Citrinet is a subword based model, not a character based one. You need to use EncDecCTCBPEModel and pass in a Tokenizer config We have not added character based configs for Citrinet as it cannot be trained with character encoding for English.

iddqd2d commented 2 years ago

Thanks, I change my code:

import torch
import pytorch_lightning as pl
import nemo.collections.asr as nemo_asr
from ruamel.yaml import YAML
from omegaconf import DictConfig, OmegaConf
from nemo.utils.exp_manager import exp_manager

model_conf_path = '/home/denis/tim/yaml/citrinet_1024.yaml'
params = OmegaConf.load(model_conf_path)
trainer = pl.Trainer(**params.trainer)
nemo_asr.models.EncDecCTCModelBPE(cfg=params.model, trainer=trainer)
exp_manager(trainer=trainer, cfg=params.exp_manager)
trainer.fit(model)

I create tokenaizer with an4("wav" format) data (command):

python /home/denis/NeMo/scripts/tokenizers/process_asr_text_tokenizer.py \
  --manifest="/home/denis/tim/new_prob/an4/train_manifest.json" \
  --data_root="/home/denis/tim/new_prob/tokenizer/" \
  --vocab_size=1024 \
  --tokenizer="spe" \
  --spe_type="unigram" \
  --spe_character_coverage=1.0 \
  --no_lower_case \
  --log

I got the filelist :

checkpoints
events.out.tfevents.1658399215.vosk.33707.0  
hparams.yaml       
nemo_error_log.txt
cmd-args.log  
.out.tfevents.1658399471.vosk.33707.1 
lightning_logs.txt  
nemo_log_globalrank-0_localrank-0.txt

in checkpoints:

'Citrinet-1024-8x-Stride--val_wer=1.0000-epoch=0.ckpt'  
'Citrinet-1024-8x-Stride--val_wer=1.0000-epoch=99-last.ckpt'
'Citrinet-1024-8x-Stride--val_wer=1.0000-epoch=1.ckpt'   
Citrinet-1024-8x-Stride.nemo
'Citrinet-1024-8x-Stride--val_wer=1.0000-epoch=2.ckpt'

I'm trying to recognize the file (code):

restored_model = nemo_asr.models.EncDecCTCModelBPE.load_from_checkpoint(my_path_three) // any *.ckpt file
print(restored_model.transcribe(paths2audio_files=[aud_2]))

or

restored_model = nemo_asr.models.ASRModel.restore_from(restore_path=my_model_three) // *nemo file
print(restored_model.transcribe(paths2audio_files=[aud_2]))

Aim of the exercise » Quote the passage from the Citrinet training thread above, starting at the words "Citrinet is a" and stopping after "encoding for English.".

Entries supplied »

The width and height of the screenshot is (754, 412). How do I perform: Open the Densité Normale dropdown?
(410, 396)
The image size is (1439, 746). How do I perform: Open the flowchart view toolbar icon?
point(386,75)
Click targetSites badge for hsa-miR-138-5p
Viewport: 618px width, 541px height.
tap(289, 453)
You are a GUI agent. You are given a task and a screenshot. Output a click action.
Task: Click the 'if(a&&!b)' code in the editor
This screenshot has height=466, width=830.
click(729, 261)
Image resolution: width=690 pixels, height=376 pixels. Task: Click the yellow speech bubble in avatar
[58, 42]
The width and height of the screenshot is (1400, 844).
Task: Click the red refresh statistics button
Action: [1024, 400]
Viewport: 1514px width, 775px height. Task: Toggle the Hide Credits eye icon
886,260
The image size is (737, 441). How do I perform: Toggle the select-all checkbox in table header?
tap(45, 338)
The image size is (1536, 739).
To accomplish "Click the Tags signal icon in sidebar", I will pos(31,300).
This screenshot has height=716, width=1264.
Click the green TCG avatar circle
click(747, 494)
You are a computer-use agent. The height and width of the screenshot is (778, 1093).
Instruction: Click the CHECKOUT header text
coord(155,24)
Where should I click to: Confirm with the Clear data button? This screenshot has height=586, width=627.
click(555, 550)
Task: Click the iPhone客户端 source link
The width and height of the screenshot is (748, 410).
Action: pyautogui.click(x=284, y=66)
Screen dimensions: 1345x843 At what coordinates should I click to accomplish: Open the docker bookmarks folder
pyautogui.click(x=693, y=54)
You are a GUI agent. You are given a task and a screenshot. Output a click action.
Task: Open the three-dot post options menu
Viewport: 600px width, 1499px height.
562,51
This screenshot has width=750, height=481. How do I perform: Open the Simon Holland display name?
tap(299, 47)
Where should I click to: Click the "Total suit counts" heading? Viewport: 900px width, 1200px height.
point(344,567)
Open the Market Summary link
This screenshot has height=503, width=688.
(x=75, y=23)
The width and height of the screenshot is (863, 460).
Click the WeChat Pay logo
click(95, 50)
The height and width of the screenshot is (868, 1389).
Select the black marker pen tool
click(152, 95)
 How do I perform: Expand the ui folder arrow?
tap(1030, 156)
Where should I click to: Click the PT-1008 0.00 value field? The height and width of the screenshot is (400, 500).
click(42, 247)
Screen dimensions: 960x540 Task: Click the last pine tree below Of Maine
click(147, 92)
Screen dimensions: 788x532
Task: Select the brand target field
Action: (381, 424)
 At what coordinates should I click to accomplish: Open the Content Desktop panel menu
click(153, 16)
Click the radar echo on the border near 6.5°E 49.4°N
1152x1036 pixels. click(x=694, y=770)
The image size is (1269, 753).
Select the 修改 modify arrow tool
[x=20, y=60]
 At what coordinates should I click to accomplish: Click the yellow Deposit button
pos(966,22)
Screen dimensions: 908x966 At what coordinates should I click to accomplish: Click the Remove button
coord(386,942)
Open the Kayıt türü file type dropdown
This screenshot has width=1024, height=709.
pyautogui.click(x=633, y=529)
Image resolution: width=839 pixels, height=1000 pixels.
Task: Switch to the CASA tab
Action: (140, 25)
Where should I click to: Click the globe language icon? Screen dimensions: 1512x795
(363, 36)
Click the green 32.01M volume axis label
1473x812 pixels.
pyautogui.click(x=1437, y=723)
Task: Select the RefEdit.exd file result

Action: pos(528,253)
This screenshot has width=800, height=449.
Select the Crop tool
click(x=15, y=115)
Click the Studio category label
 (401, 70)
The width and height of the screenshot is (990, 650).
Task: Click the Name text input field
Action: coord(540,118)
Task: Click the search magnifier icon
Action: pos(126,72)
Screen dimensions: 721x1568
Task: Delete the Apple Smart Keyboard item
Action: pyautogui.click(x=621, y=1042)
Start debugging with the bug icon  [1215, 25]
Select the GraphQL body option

Finished answer »
Citrinet is a subword based model, not a character based one. You need to use EncDecCTCBPEModel and pass in a Tokenizer config We have not added character based configs for Citrinet as it cannot be trained with character encoding for English.